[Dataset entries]

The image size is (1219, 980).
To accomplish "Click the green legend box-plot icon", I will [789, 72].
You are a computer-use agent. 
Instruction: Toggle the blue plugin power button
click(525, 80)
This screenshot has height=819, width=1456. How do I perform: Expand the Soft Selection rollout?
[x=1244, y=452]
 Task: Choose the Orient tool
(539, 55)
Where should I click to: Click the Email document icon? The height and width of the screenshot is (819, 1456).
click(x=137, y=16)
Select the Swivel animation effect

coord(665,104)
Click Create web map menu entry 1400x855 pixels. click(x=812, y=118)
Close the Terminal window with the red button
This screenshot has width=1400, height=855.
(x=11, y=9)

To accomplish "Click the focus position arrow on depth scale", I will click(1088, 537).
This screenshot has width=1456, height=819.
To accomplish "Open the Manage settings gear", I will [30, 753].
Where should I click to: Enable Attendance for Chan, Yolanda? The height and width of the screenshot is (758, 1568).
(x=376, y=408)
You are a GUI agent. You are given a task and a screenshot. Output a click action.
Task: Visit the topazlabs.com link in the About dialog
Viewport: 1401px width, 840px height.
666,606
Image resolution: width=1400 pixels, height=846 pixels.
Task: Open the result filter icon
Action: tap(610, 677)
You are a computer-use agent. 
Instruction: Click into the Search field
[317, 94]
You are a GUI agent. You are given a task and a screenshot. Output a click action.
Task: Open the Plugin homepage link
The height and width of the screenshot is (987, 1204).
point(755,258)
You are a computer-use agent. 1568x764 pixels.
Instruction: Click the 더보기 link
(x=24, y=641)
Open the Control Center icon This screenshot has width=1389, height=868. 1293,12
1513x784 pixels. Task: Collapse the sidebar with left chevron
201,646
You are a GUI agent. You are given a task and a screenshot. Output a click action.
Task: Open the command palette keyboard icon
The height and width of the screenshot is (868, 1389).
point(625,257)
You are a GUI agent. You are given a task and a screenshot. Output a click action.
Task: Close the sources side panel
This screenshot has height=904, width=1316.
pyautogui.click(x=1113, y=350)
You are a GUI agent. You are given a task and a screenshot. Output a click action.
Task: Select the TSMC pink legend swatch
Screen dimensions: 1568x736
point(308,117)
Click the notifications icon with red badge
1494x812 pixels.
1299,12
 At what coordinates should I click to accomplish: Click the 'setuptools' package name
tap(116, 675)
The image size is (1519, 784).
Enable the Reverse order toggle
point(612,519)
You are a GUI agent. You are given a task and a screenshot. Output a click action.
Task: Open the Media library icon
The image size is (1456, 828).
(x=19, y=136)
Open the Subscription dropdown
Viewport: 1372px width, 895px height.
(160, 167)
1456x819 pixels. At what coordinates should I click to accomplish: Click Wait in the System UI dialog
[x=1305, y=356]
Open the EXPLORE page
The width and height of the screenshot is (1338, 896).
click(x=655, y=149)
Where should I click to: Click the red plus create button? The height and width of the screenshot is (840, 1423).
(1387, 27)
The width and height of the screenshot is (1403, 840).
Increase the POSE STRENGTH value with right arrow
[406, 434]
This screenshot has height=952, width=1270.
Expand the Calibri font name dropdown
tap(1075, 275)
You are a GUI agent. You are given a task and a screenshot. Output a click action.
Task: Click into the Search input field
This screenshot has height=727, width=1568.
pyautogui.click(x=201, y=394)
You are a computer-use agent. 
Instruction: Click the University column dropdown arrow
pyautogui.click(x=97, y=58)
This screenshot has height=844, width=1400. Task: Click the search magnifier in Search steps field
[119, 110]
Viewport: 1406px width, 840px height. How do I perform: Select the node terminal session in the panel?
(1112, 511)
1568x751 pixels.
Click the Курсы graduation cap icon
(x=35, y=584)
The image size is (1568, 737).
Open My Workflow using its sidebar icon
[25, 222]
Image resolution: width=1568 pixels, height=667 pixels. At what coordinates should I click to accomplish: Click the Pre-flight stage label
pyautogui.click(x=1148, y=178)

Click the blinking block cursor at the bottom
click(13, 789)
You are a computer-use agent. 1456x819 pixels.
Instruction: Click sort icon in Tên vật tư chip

- EXERCISE DETAILS -
Each entry above is to be returned exactly as given.

- COMPLETED EXERCISE -
The image size is (1219, 980).
To accomplish "Click the green legend box-plot icon", I will [789, 72].
You are a computer-use agent. 
Instruction: Toggle the blue plugin power button
click(525, 80)
This screenshot has height=819, width=1456. How do I perform: Expand the Soft Selection rollout?
[x=1244, y=452]
 Task: Choose the Orient tool
(539, 55)
Where should I click to: Click the Email document icon? The height and width of the screenshot is (819, 1456).
click(x=137, y=16)
Select the Swivel animation effect

coord(665,104)
Click Create web map menu entry 1400x855 pixels. click(x=812, y=118)
Close the Terminal window with the red button
This screenshot has width=1400, height=855.
(x=11, y=9)

To accomplish "Click the focus position arrow on depth scale", I will click(1088, 537).
This screenshot has width=1456, height=819.
To accomplish "Open the Manage settings gear", I will [30, 753].
Where should I click to: Enable Attendance for Chan, Yolanda? The height and width of the screenshot is (758, 1568).
(x=376, y=408)
You are a GUI agent. You are given a task and a screenshot. Output a click action.
Task: Visit the topazlabs.com link in the About dialog
Viewport: 1401px width, 840px height.
666,606
Image resolution: width=1400 pixels, height=846 pixels.
Task: Open the result filter icon
Action: tap(610, 677)
You are a computer-use agent. 
Instruction: Click into the Search field
[317, 94]
You are a GUI agent. You are given a task and a screenshot. Output a click action.
Task: Open the Plugin homepage link
The height and width of the screenshot is (987, 1204).
point(755,258)
You are a computer-use agent. 1568x764 pixels.
Instruction: Click the 더보기 link
(x=24, y=641)
Open the Control Center icon This screenshot has width=1389, height=868. 1293,12
1513x784 pixels. Task: Collapse the sidebar with left chevron
201,646
You are a GUI agent. You are given a task and a screenshot. Output a click action.
Task: Open the command palette keyboard icon
The height and width of the screenshot is (868, 1389).
point(625,257)
You are a GUI agent. You are given a task and a screenshot. Output a click action.
Task: Close the sources side panel
This screenshot has height=904, width=1316.
pyautogui.click(x=1113, y=350)
You are a GUI agent. You are given a task and a screenshot. Output a click action.
Task: Select the TSMC pink legend swatch
Screen dimensions: 1568x736
point(308,117)
Click the notifications icon with red badge
1494x812 pixels.
1299,12
 At what coordinates should I click to accomplish: Click the 'setuptools' package name
tap(116, 675)
The image size is (1519, 784).
Enable the Reverse order toggle
point(612,519)
You are a GUI agent. You are given a task and a screenshot. Output a click action.
Task: Open the Media library icon
The image size is (1456, 828).
(x=19, y=136)
Open the Subscription dropdown
Viewport: 1372px width, 895px height.
(160, 167)
1456x819 pixels. At what coordinates should I click to accomplish: Click Wait in the System UI dialog
[x=1305, y=356]
Open the EXPLORE page
The width and height of the screenshot is (1338, 896).
click(x=655, y=149)
Where should I click to: Click the red plus create button? The height and width of the screenshot is (840, 1423).
(1387, 27)
The width and height of the screenshot is (1403, 840).
Increase the POSE STRENGTH value with right arrow
[406, 434]
This screenshot has height=952, width=1270.
Expand the Calibri font name dropdown
tap(1075, 275)
You are a GUI agent. You are given a task and a screenshot. Output a click action.
Task: Click into the Search input field
This screenshot has height=727, width=1568.
pyautogui.click(x=201, y=394)
You are a computer-use agent. 
Instruction: Click the University column dropdown arrow
pyautogui.click(x=97, y=58)
This screenshot has height=844, width=1400. Task: Click the search magnifier in Search steps field
[119, 110]
Viewport: 1406px width, 840px height. How do I perform: Select the node terminal session in the panel?
(1112, 511)
1568x751 pixels.
Click the Курсы graduation cap icon
(x=35, y=584)
The image size is (1568, 737).
Open My Workflow using its sidebar icon
[25, 222]
Image resolution: width=1568 pixels, height=667 pixels. At what coordinates should I click to accomplish: Click the Pre-flight stage label
pyautogui.click(x=1148, y=178)

Click the blinking block cursor at the bottom
click(13, 789)
You are a computer-use agent. 1456x819 pixels.
Instruction: Click sort icon in Tên vật tư chip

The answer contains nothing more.